In the long run, the potential problems for China’s economic model are legion. In the short run, it appears to be using a playbook that has worked several times before. The list of assets to buy when China is doing well is well established.
The question is how much discount to apply for the fact that the U.S. and the China are growing unmistakably more hostile to each other. There is an increasing risk of damaging economic sanctions, or a new trans-Pacific version of a Cold War in which two separate economic systems co-exist but interact ever less. It isn’t yet having much visible impact on markets, particularly in the U.S. That might be because there is an assumption that President Trump will be gone in six months, and that a President Biden would at least be more multilateralist in his attempts to contain China. It might also be because easy money from central banks trumps geopolitics. 
But anyone who is feeling relaxed about U.S.-China relations would do well to read Barr’s words, both because of the truth they contain, and because the ferocity of his language is incompatible with maintaining any kind of constructive relations:
China is no longer hiding its strength nor biding its time. From the perspective of its communist rulers, China’s time has arrived.

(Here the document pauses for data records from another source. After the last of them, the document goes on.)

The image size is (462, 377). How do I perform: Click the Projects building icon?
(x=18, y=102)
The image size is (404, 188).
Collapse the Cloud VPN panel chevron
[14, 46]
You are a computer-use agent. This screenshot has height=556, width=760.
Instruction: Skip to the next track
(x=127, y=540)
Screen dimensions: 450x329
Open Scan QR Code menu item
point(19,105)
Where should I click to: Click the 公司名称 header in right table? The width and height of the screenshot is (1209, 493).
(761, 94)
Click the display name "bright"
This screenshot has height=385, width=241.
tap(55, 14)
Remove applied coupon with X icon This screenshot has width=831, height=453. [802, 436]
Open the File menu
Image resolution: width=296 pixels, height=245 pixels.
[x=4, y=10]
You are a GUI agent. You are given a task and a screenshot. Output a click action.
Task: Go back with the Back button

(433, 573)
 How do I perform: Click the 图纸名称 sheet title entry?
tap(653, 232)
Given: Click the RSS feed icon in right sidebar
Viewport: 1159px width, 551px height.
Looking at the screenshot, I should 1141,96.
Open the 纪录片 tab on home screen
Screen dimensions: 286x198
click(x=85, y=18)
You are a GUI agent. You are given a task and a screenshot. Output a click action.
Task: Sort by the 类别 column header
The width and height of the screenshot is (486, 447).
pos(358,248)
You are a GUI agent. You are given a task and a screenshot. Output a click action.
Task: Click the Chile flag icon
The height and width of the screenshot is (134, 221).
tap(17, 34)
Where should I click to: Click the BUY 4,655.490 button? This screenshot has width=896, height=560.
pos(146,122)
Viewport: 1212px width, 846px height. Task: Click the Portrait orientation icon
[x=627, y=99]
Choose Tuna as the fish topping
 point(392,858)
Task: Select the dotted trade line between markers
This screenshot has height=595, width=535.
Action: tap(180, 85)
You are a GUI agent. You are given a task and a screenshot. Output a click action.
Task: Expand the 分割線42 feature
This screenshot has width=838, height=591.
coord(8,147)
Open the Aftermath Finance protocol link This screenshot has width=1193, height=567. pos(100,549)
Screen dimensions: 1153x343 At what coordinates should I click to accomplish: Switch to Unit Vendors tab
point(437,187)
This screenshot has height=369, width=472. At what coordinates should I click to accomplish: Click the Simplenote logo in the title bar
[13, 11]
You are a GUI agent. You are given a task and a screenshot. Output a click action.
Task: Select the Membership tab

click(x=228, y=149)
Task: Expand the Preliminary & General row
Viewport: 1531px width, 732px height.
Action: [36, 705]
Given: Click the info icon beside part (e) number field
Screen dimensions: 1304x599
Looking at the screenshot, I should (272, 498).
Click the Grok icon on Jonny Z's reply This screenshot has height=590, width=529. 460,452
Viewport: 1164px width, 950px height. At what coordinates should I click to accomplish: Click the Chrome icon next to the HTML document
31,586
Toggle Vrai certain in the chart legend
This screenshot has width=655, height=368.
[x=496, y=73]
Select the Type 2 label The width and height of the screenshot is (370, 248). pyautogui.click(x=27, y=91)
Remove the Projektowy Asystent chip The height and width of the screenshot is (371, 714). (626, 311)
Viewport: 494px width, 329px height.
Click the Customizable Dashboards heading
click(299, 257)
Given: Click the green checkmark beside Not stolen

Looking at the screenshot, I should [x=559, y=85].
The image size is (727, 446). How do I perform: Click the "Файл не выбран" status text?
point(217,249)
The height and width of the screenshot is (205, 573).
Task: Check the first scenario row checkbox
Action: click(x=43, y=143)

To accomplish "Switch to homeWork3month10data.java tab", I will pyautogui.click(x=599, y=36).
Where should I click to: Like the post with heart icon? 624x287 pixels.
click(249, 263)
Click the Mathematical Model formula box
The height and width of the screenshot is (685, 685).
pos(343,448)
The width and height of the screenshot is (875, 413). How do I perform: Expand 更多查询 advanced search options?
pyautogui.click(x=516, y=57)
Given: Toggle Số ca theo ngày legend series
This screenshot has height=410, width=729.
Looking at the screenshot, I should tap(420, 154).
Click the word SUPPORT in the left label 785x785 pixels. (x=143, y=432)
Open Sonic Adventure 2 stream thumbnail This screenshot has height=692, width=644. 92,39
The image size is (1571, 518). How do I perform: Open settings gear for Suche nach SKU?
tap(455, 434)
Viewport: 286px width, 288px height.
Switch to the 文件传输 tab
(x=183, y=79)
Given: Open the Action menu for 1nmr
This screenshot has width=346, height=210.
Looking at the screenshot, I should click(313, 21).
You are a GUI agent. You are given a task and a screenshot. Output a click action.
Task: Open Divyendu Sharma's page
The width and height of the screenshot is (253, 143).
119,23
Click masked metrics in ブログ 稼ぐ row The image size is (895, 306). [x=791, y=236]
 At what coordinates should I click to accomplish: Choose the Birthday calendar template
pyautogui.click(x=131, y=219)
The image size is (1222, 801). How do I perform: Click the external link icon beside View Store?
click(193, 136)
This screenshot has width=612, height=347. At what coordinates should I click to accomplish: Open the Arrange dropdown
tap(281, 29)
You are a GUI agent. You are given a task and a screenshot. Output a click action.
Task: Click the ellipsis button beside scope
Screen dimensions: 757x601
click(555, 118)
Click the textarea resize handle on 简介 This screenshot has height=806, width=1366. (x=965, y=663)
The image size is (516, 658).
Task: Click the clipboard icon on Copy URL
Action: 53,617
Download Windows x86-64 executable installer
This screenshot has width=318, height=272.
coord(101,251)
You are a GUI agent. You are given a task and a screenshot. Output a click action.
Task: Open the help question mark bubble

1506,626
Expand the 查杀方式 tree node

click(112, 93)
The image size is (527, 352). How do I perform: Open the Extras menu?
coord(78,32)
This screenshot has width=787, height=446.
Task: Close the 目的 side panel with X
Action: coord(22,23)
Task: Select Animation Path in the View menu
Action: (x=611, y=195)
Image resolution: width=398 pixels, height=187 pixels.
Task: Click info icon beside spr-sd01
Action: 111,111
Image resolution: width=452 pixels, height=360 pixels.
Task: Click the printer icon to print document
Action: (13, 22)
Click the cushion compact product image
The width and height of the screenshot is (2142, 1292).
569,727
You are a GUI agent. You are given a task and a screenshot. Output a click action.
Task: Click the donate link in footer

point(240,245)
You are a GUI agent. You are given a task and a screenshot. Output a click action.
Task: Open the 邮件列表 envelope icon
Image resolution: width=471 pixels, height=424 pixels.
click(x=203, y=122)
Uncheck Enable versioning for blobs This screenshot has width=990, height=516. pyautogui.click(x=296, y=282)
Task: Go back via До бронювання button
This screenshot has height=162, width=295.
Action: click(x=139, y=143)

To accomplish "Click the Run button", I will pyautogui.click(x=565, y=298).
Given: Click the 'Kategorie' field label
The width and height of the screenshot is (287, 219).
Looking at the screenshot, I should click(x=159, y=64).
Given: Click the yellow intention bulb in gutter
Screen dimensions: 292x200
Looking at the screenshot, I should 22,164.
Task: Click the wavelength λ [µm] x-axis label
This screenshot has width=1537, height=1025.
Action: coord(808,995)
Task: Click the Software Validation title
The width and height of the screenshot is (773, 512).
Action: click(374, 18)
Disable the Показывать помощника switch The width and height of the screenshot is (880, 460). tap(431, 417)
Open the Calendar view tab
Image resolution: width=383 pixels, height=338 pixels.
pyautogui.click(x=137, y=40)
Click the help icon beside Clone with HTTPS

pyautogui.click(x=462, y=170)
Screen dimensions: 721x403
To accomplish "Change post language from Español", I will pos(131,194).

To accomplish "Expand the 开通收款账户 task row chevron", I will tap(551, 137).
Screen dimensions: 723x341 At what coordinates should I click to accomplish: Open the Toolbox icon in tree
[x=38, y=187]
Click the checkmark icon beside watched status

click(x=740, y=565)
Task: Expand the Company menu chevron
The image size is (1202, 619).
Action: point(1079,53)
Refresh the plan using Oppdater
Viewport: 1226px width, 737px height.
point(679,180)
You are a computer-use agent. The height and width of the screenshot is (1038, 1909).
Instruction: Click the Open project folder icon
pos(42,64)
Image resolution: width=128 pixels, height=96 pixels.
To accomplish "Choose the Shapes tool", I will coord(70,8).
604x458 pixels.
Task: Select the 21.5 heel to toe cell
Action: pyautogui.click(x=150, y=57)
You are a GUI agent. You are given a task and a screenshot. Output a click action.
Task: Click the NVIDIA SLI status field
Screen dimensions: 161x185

The People’s Republic of China is now engaged in an economic Blitzkrieg, an aggressive orchestrated whole of government indeed, whole of society campaign to seize the commanding heights of the global economy and to surpass the United States as the world’s preeminent technological superpower.
For a hundred years, America was the world’s largest manufacturer allowing us to serve as the world’s arsenal of democracy. China overtook the United States in manufacturing output in 2010. The PRC is now the world’s arsenal of dictatorship.